Figure 1. Initial PA chest radiograph.
Spontaneous Tension Pneumothorax. Pneumothorax occurs when air gets trapped in the pleural space, the space between the lung and chest wall. There are various types and etiologies (Figure 2), but a tension pneumothorax occurs when the intrathoracic pressure rises more than 15-20 mmHg compressing the heart and mediastinum restricting cardiac preload and thereby reducing cardiac output.
Figure 2. Categorization of pneumothorax etiology and risk factors.
This classically causes shifting of the trachea and mediastinum to the contralateral side on chest radiography, but chest radiography can miss up to 17% in the upright and 80% in the supine positions. Ultrasound evaluation for lung sliding is more sensitive than chest radiography, but computed tomography is most sensitive often finding occult pneumothoraces that require no intervention.
Several ways exist to estimate the size of a pneumothorax, but a 2 cm interpleural distance at the level of the hilum roughly correlates with a size of 50% lung volume.
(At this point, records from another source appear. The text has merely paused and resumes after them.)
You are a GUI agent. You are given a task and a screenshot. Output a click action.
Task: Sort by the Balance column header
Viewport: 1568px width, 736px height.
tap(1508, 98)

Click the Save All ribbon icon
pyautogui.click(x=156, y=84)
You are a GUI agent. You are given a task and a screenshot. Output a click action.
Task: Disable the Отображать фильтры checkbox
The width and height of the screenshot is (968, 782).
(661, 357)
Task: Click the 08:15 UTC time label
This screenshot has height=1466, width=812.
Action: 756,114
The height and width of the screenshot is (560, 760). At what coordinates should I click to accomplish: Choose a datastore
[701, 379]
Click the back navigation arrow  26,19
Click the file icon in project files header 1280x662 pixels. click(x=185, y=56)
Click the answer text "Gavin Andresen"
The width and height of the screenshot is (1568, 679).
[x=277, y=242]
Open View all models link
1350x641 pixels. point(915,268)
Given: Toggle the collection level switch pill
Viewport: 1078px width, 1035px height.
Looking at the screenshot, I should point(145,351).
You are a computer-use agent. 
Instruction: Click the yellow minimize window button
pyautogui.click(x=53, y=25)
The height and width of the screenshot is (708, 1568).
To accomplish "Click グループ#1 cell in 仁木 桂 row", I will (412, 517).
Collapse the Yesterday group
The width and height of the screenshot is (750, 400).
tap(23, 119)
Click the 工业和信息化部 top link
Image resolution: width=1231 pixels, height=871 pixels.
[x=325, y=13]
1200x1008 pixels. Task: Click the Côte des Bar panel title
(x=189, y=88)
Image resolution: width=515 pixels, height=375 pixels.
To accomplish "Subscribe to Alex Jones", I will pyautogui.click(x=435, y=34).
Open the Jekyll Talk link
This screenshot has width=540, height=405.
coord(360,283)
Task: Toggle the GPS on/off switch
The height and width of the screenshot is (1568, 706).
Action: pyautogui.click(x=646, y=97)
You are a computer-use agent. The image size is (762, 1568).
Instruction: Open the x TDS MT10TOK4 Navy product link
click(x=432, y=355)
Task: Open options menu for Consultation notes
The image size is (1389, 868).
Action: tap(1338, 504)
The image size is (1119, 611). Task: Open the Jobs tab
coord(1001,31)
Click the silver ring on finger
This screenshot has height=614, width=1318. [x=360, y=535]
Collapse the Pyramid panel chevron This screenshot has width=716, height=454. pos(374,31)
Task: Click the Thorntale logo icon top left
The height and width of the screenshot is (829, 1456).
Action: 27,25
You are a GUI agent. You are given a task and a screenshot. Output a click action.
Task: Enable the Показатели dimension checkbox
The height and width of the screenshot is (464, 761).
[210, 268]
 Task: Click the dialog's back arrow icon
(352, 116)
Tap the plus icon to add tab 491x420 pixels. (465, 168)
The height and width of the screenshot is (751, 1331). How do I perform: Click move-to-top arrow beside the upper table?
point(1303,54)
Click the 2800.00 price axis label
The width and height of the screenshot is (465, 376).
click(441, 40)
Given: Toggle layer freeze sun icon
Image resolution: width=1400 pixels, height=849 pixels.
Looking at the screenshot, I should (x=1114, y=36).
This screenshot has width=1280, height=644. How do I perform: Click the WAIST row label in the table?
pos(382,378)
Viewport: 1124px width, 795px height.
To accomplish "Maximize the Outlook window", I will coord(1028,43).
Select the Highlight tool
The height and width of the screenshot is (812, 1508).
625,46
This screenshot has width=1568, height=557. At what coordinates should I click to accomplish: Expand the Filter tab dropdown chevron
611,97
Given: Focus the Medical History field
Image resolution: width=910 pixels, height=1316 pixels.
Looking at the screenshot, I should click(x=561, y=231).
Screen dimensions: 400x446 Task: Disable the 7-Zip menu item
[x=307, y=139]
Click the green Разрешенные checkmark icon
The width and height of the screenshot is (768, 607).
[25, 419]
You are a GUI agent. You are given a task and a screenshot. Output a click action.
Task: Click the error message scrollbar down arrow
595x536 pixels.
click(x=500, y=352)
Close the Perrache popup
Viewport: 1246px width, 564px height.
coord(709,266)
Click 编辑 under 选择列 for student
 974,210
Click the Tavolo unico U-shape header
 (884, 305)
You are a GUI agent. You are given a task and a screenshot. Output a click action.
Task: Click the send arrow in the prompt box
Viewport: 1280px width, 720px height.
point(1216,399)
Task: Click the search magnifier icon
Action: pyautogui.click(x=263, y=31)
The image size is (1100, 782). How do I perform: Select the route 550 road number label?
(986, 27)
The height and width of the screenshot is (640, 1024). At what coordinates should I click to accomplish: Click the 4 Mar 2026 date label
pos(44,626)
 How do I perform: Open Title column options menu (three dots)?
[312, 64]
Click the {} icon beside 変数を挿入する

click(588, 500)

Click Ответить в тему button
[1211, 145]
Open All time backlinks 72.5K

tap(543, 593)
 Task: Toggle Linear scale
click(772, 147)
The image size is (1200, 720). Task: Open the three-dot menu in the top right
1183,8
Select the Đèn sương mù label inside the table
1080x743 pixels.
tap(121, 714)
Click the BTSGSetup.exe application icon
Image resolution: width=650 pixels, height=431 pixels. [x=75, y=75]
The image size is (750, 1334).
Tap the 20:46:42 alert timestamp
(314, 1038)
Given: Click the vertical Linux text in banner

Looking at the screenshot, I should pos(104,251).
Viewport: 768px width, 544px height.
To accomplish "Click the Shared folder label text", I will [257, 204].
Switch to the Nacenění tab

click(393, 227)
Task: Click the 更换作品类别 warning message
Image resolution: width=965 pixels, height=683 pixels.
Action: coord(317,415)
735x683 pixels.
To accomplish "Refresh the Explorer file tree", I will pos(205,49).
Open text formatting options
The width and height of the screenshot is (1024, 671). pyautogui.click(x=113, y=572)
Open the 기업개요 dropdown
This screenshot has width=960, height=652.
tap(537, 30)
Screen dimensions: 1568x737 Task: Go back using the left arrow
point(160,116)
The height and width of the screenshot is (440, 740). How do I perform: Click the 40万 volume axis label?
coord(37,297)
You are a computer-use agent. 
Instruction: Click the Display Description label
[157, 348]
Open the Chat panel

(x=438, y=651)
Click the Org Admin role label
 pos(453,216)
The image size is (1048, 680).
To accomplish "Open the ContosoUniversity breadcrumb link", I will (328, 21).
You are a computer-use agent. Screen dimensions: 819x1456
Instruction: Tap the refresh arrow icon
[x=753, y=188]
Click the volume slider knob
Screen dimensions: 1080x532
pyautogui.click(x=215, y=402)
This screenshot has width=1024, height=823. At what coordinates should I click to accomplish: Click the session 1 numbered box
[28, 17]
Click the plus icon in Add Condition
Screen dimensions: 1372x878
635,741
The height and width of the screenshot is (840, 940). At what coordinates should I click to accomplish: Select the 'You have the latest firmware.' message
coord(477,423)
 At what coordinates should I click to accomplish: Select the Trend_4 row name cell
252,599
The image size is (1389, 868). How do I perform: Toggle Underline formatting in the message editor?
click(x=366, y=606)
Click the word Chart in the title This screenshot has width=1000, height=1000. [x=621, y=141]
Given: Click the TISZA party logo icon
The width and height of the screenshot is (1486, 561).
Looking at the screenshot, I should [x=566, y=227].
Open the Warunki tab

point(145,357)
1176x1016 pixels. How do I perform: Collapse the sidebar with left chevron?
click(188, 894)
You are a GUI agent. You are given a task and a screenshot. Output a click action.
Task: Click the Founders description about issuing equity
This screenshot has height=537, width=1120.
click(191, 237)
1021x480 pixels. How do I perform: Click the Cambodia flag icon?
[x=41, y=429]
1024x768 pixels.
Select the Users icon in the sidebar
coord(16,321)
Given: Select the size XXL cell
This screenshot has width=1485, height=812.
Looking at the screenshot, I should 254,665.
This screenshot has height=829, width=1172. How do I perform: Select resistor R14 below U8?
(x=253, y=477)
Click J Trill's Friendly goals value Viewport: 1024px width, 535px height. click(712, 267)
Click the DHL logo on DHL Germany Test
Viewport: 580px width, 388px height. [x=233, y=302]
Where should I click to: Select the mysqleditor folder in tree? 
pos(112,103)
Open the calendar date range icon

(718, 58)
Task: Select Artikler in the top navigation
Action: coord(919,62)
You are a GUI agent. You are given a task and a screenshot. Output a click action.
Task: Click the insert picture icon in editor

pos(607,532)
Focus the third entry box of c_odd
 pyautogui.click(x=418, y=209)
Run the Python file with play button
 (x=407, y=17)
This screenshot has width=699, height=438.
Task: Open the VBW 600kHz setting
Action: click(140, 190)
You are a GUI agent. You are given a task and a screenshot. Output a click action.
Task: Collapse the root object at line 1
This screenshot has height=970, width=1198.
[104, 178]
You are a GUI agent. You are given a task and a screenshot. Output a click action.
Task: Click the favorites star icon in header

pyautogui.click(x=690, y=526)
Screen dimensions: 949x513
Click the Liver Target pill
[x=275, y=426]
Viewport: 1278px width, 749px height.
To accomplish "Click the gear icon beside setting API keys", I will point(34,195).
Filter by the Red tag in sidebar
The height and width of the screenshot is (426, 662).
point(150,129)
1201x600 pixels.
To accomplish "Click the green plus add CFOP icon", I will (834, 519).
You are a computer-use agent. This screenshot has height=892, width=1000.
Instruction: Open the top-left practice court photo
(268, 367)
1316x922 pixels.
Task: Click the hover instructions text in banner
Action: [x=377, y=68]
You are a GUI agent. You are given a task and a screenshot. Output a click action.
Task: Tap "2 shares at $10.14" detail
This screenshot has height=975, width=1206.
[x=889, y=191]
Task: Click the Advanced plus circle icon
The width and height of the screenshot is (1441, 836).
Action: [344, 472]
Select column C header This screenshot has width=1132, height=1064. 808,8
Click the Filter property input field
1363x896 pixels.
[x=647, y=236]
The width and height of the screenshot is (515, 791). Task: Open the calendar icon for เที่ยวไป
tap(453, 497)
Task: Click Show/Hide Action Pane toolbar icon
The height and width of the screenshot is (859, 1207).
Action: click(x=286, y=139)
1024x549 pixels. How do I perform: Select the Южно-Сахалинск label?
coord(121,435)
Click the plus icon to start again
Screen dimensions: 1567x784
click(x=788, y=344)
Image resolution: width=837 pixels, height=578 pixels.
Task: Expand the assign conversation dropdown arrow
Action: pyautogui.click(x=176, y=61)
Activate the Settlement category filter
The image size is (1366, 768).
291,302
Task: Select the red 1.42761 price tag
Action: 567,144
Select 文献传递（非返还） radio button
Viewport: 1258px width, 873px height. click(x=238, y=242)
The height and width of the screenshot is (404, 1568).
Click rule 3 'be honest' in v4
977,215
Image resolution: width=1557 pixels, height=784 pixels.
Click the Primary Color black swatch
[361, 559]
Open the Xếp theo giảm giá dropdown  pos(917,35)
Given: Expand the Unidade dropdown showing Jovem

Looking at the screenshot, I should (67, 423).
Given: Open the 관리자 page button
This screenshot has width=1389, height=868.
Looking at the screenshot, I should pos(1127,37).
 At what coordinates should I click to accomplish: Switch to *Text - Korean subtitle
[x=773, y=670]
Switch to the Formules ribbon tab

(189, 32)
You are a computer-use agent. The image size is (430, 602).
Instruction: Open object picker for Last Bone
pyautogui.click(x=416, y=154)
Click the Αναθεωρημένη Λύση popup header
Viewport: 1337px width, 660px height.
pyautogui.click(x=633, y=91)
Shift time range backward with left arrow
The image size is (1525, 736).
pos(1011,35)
A small vs a large pneumothorax can be determined by an interpleural distance of < or > 2 cm. Figure 3 displays another large tension pneumothorax occurring after chest compressions post cardiac arrest.
Figure 3. A large tension pneumothorax on AP chest radiograph with an interpleural distance of 2.58cm.
While clinically stable, small pneumothoraces <20% lung volume may be treated with oxygen and observation, immediate needle decompression followed by chest tube placement should be performed for tension pneumothorax with clinical instability. Small-bore catheters are a viable option but may not be able to handle the air flow from a large air leak; therefore, a larger chest tube may be needed.
The patient is clinically stable; therefore, an 8 French pig-tail catheter is placed primarily with successful re-expansion of the lung seen on repeat chest radiograph (Figure 4). The patient has an uncomplicated hospital course without recurrence of her pneumothorax. The pig-tail catheter is removed on hospital day 3 and she is discharged.
Figure 4. Repeat AP chest radiograph after placement of an 8 French pig-tail catheter with resolution of the tension pneumothorax.
Tintinalli JE, et al. Tintinalli’s Emergency Medicine: A Comprehensive Study Guide. Eighth edition. New York: McGraw-Hill Education, 2016. Chapters 68 & 261.